Given a SAT instance on $n$ variables, find $n$ relatively prime integers $p_1,\ldots,p_n \geq 2$ of polynomial size (for example the first $n$ primes). The idea is to encode the value of variable $x_i$ as $x \bmod{p_i}$. The first step is to ensure that the variables are indeed binary. To this end, for each $i$ and for each $2 \leq a < p_i$, we add the constraint $x \not\equiv a \pmod{p_i}$.

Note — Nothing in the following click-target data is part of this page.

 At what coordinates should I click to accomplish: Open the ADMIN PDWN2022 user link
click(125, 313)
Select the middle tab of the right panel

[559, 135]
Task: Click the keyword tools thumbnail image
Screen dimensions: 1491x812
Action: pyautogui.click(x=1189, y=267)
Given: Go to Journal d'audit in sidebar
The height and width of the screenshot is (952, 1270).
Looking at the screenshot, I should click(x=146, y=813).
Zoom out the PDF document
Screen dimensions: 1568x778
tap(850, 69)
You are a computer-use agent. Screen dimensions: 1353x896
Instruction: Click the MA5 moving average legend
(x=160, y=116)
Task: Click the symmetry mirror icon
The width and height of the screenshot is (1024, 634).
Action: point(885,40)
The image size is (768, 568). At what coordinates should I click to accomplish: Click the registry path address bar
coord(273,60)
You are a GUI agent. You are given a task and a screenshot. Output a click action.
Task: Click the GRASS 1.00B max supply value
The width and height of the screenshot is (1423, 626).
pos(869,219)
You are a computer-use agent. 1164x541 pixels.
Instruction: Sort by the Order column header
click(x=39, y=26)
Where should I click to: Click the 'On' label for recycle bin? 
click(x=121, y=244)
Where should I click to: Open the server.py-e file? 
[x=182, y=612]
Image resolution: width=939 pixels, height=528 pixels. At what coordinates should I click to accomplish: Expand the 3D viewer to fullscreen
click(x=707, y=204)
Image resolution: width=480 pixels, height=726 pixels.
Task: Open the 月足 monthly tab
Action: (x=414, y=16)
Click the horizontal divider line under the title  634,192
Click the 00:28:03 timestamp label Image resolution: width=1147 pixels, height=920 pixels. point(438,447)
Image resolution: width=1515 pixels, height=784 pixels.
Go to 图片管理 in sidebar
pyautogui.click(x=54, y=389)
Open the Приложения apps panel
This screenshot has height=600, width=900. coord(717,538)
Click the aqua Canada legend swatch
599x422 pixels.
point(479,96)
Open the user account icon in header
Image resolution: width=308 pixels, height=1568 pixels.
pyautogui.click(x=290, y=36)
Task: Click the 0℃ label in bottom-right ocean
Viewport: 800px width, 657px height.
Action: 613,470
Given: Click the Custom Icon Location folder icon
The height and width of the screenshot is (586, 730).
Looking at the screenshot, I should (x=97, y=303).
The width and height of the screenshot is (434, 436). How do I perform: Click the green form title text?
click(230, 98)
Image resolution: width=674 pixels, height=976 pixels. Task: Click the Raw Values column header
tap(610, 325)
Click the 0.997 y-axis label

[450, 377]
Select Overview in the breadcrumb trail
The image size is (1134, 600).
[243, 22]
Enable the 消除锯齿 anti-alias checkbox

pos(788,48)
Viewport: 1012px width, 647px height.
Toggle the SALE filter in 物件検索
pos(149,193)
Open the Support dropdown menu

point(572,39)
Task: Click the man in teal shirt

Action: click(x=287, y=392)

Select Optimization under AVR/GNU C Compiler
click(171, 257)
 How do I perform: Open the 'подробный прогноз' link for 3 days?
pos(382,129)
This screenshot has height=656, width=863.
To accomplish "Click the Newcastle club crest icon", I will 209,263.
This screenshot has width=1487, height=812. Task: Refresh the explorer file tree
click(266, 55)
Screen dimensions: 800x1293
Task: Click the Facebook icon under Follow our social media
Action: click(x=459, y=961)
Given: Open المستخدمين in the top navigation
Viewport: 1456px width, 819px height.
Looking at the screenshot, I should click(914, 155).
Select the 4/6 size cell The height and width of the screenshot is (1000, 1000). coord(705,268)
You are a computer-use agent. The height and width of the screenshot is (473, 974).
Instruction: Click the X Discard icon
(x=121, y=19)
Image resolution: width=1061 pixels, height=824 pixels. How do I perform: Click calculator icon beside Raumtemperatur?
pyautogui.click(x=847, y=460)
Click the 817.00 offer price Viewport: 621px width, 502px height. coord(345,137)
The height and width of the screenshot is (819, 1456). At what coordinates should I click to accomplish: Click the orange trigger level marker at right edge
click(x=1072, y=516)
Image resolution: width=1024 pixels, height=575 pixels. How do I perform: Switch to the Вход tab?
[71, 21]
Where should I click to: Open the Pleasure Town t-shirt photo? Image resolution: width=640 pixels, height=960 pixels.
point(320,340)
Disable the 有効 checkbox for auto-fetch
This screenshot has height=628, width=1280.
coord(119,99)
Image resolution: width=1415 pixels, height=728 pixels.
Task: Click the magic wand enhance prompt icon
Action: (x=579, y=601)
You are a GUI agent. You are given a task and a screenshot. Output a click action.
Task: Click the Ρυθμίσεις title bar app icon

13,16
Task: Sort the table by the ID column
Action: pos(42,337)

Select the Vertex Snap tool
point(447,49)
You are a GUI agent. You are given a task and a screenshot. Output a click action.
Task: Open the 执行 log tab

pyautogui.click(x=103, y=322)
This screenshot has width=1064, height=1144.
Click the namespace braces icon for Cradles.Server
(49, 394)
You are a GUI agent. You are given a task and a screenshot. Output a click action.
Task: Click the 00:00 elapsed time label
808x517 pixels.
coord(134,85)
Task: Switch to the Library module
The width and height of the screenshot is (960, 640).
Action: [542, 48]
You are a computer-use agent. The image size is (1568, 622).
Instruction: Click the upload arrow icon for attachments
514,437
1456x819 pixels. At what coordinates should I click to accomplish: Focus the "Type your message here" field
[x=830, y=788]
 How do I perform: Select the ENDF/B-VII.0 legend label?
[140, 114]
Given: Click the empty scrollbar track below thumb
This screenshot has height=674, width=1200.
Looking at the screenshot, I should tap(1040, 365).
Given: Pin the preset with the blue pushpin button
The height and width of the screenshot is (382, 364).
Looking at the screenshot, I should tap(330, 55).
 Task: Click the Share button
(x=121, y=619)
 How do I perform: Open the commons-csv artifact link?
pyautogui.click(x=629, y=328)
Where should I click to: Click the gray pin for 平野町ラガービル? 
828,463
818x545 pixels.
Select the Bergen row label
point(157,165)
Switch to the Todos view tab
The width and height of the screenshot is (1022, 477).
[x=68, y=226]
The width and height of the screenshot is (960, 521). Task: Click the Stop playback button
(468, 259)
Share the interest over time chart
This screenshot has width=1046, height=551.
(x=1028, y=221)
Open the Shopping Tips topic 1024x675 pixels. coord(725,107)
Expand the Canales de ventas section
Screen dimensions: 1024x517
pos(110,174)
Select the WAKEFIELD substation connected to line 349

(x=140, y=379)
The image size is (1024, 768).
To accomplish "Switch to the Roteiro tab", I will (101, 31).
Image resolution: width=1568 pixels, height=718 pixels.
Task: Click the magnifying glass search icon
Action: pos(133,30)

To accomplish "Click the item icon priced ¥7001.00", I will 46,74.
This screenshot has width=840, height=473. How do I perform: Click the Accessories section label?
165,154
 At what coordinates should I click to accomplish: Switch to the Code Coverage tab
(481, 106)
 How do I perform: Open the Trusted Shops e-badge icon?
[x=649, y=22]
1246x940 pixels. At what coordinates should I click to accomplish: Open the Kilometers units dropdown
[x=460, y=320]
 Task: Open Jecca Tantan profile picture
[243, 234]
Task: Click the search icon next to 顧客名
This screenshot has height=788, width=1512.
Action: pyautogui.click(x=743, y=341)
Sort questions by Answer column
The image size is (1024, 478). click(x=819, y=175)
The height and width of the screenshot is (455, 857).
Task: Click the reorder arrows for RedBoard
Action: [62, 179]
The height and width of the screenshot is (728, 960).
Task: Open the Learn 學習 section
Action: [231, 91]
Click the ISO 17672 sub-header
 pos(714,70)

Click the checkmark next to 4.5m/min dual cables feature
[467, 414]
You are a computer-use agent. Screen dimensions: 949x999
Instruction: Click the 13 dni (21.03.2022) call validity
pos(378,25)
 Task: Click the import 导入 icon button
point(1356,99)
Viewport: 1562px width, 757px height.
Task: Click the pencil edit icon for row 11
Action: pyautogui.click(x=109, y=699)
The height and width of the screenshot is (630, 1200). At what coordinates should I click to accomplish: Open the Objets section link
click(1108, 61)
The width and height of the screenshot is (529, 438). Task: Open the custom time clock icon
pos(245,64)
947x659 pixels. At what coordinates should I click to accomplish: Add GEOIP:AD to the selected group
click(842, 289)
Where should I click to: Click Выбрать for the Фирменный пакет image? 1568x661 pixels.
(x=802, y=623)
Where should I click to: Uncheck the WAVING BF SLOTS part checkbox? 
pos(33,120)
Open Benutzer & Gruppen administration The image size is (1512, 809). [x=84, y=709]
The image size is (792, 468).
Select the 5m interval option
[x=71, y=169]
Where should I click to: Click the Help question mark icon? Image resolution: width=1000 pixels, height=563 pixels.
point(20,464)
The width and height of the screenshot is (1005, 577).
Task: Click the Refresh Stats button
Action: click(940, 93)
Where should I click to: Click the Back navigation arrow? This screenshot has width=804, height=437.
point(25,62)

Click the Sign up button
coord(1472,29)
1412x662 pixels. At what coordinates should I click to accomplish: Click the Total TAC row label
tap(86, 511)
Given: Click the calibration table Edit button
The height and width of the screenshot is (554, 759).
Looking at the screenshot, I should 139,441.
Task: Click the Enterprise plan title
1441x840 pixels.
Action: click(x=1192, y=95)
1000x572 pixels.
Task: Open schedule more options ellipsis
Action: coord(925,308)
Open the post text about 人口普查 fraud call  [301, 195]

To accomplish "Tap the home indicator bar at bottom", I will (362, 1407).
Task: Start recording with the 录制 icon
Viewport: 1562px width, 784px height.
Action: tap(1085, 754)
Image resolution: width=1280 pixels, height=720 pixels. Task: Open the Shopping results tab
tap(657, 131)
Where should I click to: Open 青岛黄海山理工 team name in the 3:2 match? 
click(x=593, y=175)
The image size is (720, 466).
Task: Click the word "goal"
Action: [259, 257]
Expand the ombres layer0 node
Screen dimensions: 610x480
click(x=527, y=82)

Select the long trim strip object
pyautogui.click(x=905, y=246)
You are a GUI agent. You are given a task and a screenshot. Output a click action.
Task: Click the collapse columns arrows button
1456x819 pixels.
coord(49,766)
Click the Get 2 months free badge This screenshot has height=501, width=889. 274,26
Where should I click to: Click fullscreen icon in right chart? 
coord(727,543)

Each clause involving $p_i,p_j,p_k$ corresponds to one forbidden value of $x \bmod{p_ip_jp_k}$ via the Chinese reminder theorem. For example, consider the clause $x_i \lor x_j \lor \lnot x_k$. Find the value $0 \leq a < p_ip_jp_k$ which satisfies $a \equiv 0 \pmod{p_i}$, $a \equiv 0 \pmod{p_j}$, and $a \equiv 1 \pmod{p_k}$. Add the constraint $x \not\equiv a \pmod{p_ip_jp_k}$.
The resulting system is completely equivalent to the original 3SAT instance.